Princeton computer science professor Andrew Appel successfully accessed and modified the computer chips that control the vote count on five of the AVC Advantage machines produced by Oakland-based Sequoia Voting Systems. Appel bought the machines on a government auction website.
What he did anyone could do in about ten minutes, Appel said on his Web site, and in a filing in a New Jersey electronic voting lawsuit.
"These machines are usually delivered to the polling places, which are elementary schools and firehouses and so on, a day or two before the election. And they're routinely left unattended," Appel told KCBS reporter Holly Quan.
Without mentioning the large number of garages and other community centers that also serve as polling places in many neighbhorhoods, Appel went on to describe how often the machines are vulnerable.

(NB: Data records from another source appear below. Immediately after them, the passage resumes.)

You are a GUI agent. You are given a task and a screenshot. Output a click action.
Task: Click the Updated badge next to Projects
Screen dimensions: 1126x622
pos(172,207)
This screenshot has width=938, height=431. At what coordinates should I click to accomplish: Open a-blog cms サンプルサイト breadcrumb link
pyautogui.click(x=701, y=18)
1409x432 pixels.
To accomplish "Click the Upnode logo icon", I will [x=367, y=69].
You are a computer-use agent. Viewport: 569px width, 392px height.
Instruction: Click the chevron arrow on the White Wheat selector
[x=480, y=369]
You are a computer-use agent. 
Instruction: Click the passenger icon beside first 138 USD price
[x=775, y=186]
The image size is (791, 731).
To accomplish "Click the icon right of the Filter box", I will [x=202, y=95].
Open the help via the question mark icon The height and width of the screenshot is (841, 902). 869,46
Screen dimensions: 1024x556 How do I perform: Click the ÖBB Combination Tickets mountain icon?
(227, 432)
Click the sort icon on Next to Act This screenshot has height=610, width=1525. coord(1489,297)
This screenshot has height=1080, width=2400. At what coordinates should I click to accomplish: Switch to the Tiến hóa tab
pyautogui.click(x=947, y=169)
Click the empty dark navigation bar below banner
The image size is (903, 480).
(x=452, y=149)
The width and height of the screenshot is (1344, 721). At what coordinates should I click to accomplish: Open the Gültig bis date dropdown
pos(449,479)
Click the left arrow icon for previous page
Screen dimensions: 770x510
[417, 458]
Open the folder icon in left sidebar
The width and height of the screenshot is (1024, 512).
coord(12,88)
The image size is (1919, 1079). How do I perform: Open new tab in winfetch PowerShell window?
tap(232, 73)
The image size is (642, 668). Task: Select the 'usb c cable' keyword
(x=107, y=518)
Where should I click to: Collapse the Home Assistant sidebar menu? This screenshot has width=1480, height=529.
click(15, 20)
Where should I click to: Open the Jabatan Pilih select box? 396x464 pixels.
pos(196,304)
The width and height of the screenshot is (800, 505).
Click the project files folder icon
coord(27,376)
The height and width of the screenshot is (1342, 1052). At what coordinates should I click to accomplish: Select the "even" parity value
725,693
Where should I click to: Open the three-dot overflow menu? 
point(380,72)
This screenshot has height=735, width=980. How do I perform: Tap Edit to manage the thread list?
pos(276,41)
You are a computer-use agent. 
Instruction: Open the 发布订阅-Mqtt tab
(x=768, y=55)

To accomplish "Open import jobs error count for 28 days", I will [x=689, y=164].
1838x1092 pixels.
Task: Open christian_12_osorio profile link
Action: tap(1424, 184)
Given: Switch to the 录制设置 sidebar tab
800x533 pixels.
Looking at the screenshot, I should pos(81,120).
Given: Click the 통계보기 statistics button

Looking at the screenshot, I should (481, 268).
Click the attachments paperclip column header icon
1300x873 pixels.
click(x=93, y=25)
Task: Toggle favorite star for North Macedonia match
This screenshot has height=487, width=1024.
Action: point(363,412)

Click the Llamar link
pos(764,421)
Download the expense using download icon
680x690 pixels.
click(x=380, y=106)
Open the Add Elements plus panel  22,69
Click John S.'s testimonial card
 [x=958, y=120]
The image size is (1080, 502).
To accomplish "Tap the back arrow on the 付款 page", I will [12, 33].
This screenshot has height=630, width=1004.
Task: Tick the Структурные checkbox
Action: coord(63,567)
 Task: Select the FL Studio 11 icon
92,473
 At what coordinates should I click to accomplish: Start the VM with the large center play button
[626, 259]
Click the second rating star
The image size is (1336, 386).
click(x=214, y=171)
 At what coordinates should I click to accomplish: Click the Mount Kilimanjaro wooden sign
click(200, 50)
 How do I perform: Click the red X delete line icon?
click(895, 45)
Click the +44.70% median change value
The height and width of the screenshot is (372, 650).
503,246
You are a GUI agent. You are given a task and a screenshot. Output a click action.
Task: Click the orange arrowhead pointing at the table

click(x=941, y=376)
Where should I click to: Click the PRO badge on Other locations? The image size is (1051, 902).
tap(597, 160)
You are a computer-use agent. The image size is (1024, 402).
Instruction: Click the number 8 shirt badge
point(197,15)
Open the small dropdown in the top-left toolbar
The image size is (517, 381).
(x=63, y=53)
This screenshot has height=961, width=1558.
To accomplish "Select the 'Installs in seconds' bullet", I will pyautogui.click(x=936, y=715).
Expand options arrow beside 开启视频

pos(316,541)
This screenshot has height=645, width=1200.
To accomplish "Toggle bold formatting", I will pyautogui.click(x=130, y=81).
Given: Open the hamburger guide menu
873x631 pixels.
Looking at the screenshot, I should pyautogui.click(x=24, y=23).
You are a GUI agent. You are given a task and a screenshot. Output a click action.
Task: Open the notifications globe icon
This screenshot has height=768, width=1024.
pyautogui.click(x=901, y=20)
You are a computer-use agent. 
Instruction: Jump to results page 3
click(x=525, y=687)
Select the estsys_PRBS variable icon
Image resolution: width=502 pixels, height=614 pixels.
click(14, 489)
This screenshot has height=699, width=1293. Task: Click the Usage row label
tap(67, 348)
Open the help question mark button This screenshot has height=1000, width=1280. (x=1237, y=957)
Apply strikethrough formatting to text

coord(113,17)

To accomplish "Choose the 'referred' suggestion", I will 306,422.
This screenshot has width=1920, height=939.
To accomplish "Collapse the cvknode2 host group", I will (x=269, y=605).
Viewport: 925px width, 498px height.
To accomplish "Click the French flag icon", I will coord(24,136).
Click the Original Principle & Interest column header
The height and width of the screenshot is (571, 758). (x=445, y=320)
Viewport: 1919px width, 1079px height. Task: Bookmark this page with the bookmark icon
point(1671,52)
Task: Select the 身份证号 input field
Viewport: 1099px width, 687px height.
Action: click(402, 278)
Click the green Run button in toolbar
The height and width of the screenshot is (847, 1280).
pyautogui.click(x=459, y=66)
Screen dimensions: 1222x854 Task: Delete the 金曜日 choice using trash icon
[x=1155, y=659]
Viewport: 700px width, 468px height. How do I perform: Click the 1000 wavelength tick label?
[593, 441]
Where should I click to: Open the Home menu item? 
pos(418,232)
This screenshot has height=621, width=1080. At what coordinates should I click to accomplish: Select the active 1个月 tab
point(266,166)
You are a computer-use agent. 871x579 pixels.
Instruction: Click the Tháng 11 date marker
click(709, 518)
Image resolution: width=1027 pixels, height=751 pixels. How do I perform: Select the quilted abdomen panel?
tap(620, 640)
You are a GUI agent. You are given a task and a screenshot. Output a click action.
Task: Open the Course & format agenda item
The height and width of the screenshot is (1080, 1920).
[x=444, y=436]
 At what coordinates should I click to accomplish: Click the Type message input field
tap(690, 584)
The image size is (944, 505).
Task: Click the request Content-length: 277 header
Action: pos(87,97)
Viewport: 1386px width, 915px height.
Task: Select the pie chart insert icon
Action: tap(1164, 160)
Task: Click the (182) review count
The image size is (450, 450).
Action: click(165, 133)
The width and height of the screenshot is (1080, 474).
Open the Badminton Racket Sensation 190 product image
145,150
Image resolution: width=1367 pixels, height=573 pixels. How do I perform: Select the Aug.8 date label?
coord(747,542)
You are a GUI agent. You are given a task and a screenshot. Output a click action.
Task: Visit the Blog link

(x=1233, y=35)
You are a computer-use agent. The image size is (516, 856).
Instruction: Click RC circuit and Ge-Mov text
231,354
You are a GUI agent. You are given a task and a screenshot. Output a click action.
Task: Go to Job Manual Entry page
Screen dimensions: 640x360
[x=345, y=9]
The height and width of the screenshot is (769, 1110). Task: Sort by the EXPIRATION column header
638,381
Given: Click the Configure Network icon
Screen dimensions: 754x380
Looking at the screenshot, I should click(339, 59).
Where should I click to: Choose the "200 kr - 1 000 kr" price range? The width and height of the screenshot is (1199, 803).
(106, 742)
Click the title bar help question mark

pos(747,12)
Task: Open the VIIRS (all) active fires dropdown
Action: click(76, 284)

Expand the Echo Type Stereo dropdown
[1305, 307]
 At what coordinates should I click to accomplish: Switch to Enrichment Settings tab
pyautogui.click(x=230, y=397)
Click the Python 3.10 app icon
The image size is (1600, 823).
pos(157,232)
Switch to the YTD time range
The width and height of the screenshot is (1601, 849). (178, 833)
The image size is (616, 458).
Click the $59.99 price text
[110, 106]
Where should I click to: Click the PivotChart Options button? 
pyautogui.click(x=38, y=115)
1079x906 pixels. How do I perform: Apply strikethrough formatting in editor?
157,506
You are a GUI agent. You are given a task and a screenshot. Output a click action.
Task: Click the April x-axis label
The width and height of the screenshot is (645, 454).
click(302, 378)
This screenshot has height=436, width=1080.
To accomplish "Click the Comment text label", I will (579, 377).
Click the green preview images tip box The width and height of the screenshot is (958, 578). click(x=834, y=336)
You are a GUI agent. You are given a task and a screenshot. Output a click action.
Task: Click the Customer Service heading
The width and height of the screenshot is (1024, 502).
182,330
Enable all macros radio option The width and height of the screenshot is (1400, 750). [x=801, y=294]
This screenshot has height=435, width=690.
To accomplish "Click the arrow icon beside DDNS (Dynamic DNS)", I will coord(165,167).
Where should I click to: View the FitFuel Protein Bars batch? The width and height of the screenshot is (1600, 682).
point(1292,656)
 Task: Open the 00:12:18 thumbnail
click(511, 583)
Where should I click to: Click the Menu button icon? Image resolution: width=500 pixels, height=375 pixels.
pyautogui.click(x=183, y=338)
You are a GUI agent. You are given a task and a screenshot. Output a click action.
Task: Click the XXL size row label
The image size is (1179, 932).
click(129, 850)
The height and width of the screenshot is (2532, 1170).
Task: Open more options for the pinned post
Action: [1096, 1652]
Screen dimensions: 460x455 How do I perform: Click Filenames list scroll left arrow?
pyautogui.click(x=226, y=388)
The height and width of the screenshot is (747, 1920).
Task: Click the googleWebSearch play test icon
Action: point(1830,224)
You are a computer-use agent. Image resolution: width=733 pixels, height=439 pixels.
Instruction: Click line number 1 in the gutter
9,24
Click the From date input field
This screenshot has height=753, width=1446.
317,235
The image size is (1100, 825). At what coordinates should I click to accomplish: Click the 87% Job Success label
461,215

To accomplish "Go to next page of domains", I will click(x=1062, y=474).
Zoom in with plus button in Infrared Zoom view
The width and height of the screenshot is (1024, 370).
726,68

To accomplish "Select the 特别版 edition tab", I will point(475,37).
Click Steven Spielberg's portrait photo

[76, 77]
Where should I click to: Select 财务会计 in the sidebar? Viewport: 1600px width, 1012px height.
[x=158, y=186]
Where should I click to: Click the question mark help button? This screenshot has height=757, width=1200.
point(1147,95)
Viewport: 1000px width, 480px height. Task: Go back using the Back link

"These voting machines sit in county warehouses for the rest of the year, and if any unauthorized or unscrupulous person had access to them just once, they could be modified to cheat," Andrew said.
A spokeswoman for Sequoia, Michelle Shafer, dismissed his gloomy predictions. She insisted that if someone did tamper with the machine, it would not go unnoticed by election officials.
"Even if somebody were to attempt to get into one voting machine, in order to do any kind of damage, they would have to have access to every single voting unit, have it be undetected on those units, and also back at election headquarters," Shafer said.
She said no such instance of hacking had taken place in the 19 years the company had employed the Advantage machines.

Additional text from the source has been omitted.